Tack: AI Photo Culling for Wildlife Photographers

A desktop app that finds your sharpest wildlife shots by detecting animal eyes — something no other AI culler can do.

Learn More at wildlifecull.com →

The Problem: AI Photo Culling Doesn't Work for Wildlife

Wildlife photographers routinely shoot 500-5,000+ images per session. Manual culling takes hours: looking at each image, checking eye sharpness at 100% zoom.

Existing AI culling tools (Aftershoot, FilterPixel, Photo Mechanic Plus) are trained exclusively on wedding and portrait photography. They look for human faces and eyes but they literally don't know where a bird's eye is.

When bird and wildlife photographers try these tools, they get random results or everything marked as "no face detected." This is a fundamental training data problem. These companies have zero incentive to fix it because wildlife is a tiny market compared to weddings.

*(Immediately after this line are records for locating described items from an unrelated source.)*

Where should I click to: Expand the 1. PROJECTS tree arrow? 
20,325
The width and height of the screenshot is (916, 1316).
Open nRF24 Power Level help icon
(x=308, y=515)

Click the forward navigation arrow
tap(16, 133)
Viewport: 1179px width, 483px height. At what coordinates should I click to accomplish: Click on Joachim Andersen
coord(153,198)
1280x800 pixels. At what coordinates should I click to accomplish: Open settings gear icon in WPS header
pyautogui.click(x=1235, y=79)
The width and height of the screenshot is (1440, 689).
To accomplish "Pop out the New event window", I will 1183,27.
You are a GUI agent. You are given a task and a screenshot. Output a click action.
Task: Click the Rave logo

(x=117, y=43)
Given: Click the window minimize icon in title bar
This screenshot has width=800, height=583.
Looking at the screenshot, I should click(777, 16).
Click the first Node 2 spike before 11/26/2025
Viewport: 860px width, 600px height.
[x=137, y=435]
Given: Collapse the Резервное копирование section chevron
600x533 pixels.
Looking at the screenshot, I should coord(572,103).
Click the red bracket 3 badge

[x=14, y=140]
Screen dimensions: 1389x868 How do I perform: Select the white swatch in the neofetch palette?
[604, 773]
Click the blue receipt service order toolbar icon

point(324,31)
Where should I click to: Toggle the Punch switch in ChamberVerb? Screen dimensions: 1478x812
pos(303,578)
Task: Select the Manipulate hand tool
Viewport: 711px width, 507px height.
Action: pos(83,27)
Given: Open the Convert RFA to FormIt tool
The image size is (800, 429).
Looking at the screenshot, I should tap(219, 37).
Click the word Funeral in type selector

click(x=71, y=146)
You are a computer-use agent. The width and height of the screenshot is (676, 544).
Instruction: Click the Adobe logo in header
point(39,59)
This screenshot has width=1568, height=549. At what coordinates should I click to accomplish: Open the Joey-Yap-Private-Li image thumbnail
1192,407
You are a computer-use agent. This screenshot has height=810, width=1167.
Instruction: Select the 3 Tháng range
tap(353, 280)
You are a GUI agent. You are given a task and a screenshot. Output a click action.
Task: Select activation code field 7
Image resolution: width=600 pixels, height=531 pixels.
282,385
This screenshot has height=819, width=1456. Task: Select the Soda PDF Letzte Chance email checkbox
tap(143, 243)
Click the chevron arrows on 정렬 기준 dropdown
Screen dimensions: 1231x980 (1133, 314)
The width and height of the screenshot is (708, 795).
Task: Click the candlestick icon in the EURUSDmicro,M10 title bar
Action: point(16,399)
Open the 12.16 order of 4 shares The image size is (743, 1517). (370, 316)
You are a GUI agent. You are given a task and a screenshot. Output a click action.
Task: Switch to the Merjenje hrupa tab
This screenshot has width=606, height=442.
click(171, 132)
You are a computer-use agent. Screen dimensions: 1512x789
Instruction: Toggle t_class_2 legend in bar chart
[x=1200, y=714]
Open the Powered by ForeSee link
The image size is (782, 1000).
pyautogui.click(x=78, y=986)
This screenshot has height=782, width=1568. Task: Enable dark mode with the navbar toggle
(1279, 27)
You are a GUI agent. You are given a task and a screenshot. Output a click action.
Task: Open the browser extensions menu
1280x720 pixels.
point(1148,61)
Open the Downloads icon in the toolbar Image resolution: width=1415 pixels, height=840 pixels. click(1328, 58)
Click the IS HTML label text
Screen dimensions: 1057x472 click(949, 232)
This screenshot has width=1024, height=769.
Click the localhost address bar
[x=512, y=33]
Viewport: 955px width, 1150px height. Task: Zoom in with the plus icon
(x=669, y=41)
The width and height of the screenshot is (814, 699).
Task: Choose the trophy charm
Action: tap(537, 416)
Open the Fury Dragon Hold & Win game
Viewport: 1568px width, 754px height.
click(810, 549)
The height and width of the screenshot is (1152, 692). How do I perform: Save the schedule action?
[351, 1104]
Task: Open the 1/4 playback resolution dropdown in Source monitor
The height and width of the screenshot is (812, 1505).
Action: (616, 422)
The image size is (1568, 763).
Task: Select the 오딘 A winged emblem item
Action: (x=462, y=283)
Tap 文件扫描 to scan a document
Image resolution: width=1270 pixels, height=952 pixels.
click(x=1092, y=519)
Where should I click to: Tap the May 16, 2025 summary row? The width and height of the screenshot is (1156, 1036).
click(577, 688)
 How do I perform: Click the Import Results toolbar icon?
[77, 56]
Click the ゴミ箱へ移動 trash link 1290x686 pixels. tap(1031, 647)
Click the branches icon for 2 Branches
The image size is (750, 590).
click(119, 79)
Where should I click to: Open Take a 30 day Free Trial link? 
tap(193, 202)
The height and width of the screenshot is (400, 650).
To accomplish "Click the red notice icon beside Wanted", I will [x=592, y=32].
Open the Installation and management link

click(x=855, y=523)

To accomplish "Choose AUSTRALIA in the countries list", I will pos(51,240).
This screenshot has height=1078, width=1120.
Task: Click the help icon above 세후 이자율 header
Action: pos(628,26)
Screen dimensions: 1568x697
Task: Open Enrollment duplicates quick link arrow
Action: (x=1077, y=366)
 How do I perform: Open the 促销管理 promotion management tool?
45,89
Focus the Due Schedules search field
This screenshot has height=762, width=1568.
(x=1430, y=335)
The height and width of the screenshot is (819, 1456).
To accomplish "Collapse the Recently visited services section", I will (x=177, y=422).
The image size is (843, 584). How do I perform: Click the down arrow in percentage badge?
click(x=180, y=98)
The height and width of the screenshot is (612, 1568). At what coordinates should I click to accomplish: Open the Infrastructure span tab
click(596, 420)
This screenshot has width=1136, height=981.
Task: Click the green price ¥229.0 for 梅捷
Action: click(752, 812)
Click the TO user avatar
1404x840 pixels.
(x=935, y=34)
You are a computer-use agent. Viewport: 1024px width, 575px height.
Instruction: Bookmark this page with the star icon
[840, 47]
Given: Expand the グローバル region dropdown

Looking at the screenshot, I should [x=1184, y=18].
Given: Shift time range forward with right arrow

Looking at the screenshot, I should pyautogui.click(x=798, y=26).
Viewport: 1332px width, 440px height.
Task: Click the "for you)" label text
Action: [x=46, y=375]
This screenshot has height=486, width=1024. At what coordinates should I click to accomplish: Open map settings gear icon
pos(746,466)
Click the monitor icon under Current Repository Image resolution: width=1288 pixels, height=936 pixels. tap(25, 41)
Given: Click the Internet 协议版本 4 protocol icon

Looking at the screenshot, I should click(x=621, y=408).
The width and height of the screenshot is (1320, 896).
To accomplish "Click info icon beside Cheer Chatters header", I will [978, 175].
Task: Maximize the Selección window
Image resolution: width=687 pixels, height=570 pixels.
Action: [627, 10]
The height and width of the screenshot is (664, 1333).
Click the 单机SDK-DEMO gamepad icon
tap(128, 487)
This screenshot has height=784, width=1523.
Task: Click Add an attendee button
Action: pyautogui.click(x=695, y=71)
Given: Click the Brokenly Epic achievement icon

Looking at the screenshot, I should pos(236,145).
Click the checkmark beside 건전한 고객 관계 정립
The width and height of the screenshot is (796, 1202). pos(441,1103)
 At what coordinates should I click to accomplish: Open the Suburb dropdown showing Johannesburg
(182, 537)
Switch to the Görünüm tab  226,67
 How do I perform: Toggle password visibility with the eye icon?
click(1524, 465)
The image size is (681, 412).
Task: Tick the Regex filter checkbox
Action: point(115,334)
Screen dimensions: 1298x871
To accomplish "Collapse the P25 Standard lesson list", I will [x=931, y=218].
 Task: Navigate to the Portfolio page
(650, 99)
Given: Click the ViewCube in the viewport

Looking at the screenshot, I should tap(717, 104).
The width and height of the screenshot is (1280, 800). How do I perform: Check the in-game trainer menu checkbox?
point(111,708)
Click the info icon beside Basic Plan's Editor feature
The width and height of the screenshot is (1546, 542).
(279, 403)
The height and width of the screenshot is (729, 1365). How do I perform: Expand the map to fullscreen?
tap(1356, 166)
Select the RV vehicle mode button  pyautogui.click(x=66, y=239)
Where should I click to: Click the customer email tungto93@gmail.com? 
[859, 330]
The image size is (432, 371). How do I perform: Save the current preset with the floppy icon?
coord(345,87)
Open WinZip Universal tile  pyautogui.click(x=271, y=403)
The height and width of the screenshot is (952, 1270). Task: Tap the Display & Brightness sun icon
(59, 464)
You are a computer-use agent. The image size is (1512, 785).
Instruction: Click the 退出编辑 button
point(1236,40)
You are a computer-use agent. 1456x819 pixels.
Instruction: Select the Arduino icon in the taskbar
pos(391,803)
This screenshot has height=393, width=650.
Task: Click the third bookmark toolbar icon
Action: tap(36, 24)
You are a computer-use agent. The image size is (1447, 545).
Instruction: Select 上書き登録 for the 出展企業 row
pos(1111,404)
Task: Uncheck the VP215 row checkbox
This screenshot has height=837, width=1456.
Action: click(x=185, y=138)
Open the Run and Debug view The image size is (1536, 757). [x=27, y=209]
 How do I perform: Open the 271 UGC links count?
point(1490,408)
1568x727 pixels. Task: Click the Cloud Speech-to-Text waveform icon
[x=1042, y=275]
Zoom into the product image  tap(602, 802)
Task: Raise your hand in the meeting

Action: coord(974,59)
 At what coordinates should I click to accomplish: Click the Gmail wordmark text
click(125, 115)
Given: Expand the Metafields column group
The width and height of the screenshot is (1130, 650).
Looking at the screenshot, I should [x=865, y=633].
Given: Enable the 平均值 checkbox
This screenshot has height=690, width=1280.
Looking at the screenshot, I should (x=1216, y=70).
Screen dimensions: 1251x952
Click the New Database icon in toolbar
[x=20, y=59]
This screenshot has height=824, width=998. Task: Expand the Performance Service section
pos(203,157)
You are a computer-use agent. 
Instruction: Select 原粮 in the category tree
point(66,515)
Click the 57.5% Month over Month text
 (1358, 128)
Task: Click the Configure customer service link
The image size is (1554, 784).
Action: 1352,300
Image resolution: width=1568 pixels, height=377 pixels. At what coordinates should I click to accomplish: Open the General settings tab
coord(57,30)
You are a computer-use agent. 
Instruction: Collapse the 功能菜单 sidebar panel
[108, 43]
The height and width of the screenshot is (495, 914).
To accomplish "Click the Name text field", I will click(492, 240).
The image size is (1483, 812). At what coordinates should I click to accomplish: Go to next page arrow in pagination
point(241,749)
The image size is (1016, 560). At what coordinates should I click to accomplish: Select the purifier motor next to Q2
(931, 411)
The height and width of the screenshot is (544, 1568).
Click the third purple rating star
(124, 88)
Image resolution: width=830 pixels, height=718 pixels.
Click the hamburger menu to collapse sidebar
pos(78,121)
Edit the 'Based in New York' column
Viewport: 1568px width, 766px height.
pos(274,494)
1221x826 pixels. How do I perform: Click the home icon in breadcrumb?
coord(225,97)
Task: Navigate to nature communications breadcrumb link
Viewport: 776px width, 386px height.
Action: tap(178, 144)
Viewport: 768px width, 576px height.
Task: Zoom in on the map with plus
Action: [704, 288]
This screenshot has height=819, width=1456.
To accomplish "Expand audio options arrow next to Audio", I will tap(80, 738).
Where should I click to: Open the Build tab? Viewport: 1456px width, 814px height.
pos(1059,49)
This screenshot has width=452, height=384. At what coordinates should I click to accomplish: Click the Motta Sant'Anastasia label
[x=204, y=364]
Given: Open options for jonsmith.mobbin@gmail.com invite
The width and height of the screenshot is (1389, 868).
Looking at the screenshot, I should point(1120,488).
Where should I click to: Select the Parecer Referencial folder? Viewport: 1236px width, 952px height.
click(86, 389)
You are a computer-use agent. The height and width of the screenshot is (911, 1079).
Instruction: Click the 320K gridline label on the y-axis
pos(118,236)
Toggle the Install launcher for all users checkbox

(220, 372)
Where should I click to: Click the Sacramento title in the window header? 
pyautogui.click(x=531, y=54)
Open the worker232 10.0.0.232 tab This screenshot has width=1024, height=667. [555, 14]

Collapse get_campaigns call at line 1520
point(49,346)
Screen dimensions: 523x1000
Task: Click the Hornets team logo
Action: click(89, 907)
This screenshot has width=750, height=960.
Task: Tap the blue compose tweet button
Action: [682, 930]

"I tried Aftershoot on 800 images of herons. It found zero eyes. Not because the birds' eyes were soft — because it doesn't know what a bird eye looks like."

Tack: Built From Scratch for Wildlife

Tack is a desktop application (Mac, Windows, Linux) that runs locally with no cloud upload, no privacy concerns. It uses specialized ML models trained specifically on animal anatomy, not repurposed portrait AI.

The only AI photo culler for wildlife that knows where a bird's eye is.

  • Detects where the animal's eye is in the frame
  • Measures sharpness specifically on the eye region
  • Classifies images into Sharp and Not Sharp columns
  • Writes XMP sidecar files for Lightroom/Capture One
  • Images appear pre-flagged as Picks or Rejects
  • Supports all major RAW formats plus JPEG

Simple Workflow

Select folder → Wait a few minutes → Review → Import to Lightroom with culling done.

  1. Select Folder — Point the app at a folder of wildlife photos
  2. Automatic Analysis — App detects animal eyes and scores sharpness on each image
  3. Review Results — Images sorted into Sharp vs Not Sharp columns. Move any the AI got wrong.
  4. Export to Lightroom — Click a button, app writes XMP sidecars. Open folder in Lightroom — images already have Pick/Reject flags.

What used to take 2-3 hours now takes 5 minutes of review.

Try Tack for Bird Photography Culling →

Perpetual License, Not Another Subscription

$79
Launch Price
$129
Regular Price
1 Year
Updates Included
$39/yr
Optional Renewal

The app works forever with a perpetual license. Your first year of updates and support is included. After that, $39/year gets you continued updates but if you don't renew, your version keeps working.

Photographers are exhausted by subscriptions. This model aligns incentives: we have to keep shipping valuable updates to earn renewals.

What's Coming

Near-Term

Keyboard shortcuts for rapid review, drag-and-drop folder selection, dark mode, GPU acceleration.

Medium-Term

Lightroom Classic plugin, burst sequence detection (auto-pick sharpest from a burst), watch folder mode.

Long-Term

Species identification, behavior detection (wings spread, feeding, fighting).

Why I Built This

I'm a wildlife photographer who experienced the culling problem firsthand. I tried existing AI culling tools and watched them fail completely on bird and wildlife photos.

With an AI/ML background, I recognized this as a tractable problem with a clear market gap. I researched the wildlife photography community — forums, Reddit, YouTube — and confirmed the frustration was widespread.

No one was building a wildlife photo culling tool for this niche because it's small compared to weddings. But it's still tens of thousands of serious photographers with a real need.

I built Tack to scratch my own itch, and to see if a focused, niche product could find its market.